The usual response to criticism of how the draft works is that a truly open bidding process would bankrupt the league. Sportico estimates the total value of the league’s 32 teams to be $112 billion. It would take a lot to ruin this mountain of money.
Also, when the best technicians graduate from college (or not), companies bid for their services. Did Apple go bankrupt? To Facebook?
To be fair, the owners aren’t solely responsible for the suppressed wages. The union agreed to a problematic pay scale for recruits in the old collective agreement that was supposed to transfer more money to veterans. Instead, the NFL has sneakily, and in some ways cruelly, created a system where, in many cases, teams are hoarding young talent, cutting older players, and pushing younger ones into the ground before they cannot obtain second, more lucrative contracts.
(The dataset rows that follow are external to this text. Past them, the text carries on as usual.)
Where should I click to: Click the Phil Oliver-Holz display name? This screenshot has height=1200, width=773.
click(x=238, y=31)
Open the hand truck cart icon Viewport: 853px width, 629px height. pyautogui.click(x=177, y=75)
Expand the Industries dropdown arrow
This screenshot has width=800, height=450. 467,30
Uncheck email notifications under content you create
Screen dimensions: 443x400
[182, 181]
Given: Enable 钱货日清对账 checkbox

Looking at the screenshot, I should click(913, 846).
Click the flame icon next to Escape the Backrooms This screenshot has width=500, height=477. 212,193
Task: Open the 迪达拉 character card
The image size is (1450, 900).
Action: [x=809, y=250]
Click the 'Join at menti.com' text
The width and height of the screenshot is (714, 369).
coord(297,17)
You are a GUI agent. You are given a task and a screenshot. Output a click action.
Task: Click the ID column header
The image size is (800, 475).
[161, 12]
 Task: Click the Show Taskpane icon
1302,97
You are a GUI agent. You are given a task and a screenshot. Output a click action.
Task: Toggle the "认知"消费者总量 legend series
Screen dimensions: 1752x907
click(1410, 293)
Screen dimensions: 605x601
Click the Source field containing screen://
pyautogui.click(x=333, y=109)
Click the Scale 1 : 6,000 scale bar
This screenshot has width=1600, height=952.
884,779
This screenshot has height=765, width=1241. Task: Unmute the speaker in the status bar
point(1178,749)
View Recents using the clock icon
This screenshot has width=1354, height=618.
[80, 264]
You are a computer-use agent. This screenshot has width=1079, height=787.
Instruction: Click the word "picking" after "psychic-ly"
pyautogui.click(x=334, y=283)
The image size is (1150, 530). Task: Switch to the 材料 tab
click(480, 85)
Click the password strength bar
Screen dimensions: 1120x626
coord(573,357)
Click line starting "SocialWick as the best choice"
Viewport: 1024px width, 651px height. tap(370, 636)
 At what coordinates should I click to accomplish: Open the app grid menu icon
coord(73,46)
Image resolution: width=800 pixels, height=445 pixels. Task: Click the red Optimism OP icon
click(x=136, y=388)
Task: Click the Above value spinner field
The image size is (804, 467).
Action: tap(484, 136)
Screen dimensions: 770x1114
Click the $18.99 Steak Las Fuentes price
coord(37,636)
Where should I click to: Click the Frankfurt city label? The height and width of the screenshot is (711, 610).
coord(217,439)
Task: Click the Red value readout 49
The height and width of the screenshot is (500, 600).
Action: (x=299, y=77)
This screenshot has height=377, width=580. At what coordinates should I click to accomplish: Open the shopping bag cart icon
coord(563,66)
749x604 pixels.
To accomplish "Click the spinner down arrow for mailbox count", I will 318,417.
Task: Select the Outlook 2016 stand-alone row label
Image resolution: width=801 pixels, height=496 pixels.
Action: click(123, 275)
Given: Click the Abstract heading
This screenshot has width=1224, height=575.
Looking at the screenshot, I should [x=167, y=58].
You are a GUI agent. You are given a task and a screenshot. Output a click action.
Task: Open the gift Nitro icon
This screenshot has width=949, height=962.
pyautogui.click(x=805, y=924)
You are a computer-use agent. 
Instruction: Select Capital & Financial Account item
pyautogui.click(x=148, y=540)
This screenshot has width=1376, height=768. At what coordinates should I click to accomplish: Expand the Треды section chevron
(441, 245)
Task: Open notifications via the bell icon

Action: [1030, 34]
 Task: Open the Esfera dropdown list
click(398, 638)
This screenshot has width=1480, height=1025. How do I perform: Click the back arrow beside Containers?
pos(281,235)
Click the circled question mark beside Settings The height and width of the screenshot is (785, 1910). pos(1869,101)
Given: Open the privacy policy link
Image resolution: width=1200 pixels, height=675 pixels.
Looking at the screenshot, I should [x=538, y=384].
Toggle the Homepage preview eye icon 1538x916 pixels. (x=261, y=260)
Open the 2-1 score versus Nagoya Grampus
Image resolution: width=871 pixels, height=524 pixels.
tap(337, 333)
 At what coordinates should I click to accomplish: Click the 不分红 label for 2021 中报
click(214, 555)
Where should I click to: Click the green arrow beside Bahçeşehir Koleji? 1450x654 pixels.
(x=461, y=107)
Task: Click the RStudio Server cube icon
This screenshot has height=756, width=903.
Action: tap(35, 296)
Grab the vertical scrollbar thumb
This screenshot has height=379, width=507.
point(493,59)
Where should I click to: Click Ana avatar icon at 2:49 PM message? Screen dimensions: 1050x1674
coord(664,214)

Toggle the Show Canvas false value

I was reminded how humiliating the draft process can be for players with this quote from the late George Young, the former Giants general manager, who talked about evaluating players in the Senior Bowl:
“It’s cattle exposure, and it’s dehumanizing, but it’s necessary. If we’re going to pay a very expensive child to play football, we have the right to know as much as possible. If we want to buy them, we should see what we’re buying.”
And the goal is to “buy” them as cheaply as possible with lots of help from the draft we all love.